> _Task prompt_:
Pull out every line of the records below that contains the string "Where", treating uppercase and lowercase letters as different.

════════

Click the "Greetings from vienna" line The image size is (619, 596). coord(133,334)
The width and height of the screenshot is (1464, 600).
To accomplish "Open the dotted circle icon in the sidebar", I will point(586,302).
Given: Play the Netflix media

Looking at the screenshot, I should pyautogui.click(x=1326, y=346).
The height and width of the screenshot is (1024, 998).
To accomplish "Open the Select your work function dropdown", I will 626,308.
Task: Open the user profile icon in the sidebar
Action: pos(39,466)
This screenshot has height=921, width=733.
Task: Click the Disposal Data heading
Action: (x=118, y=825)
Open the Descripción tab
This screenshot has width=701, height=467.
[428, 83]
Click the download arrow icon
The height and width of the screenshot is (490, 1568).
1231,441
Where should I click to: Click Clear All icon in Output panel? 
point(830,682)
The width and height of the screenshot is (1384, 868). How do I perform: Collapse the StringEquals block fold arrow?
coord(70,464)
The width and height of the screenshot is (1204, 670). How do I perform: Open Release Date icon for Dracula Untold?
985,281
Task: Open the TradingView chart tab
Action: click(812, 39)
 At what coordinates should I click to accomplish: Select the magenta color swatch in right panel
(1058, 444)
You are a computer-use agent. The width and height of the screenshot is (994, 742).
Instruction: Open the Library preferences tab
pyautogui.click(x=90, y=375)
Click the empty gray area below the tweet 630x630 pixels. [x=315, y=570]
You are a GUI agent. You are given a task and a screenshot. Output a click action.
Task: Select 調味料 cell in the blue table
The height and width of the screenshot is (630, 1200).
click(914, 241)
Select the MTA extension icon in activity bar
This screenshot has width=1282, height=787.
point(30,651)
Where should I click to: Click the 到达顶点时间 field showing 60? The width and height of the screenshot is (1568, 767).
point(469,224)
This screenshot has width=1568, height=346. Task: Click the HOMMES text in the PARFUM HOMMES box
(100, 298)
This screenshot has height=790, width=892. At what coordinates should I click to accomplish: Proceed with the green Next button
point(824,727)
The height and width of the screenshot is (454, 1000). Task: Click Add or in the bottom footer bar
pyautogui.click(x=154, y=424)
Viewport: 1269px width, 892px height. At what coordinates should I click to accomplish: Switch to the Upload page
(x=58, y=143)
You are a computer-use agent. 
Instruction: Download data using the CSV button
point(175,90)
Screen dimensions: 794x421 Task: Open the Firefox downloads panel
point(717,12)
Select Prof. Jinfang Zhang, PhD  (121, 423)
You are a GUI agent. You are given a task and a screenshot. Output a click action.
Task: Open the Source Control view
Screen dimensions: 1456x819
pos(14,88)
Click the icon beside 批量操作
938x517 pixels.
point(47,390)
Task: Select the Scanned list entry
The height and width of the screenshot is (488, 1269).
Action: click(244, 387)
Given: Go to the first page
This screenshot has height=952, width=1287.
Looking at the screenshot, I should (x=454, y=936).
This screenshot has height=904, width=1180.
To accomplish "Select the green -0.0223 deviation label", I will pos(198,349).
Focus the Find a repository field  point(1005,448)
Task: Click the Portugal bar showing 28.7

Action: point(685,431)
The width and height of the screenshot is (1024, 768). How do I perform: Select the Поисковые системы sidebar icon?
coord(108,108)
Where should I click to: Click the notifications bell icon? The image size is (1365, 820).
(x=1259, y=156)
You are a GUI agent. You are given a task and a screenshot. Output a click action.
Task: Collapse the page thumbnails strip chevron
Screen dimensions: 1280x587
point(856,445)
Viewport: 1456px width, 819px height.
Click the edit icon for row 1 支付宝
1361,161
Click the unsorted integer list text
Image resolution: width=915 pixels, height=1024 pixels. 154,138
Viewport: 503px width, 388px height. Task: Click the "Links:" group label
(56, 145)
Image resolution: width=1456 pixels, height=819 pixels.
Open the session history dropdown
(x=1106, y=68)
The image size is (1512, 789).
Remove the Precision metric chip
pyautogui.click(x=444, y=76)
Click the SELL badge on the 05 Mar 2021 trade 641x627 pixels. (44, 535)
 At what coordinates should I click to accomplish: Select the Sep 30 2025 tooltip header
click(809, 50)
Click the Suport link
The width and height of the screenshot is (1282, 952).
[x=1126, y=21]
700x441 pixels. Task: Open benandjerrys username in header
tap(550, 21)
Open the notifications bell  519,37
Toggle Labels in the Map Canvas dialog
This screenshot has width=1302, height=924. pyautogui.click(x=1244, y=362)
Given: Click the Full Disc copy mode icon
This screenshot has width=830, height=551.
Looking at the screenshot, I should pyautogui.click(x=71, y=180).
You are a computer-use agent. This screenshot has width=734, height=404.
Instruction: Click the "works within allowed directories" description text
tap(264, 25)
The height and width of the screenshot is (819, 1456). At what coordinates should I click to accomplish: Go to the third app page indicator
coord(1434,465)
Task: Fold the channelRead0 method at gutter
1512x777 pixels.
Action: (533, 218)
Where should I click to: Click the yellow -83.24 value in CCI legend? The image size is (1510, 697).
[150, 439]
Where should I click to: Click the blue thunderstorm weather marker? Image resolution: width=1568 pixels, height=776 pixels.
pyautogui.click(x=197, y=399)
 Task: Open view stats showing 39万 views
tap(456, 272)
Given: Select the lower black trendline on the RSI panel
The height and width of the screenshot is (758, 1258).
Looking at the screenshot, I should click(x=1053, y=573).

════════

> _Solution_:
Where should I click to: Click Clear All icon in Output panel? 
Where should I click to: Click the 到达顶点时间 field showing 60? The width and height of the screenshot is (1568, 767).
Where should I click to: Click the notifications bell icon? The image size is (1365, 820).
Where should I click to: Click the yellow -83.24 value in CCI legend? The image size is (1510, 697).
Where should I click to: Click the blue thunderstorm weather marker? Image resolution: width=1568 pixels, height=776 pixels.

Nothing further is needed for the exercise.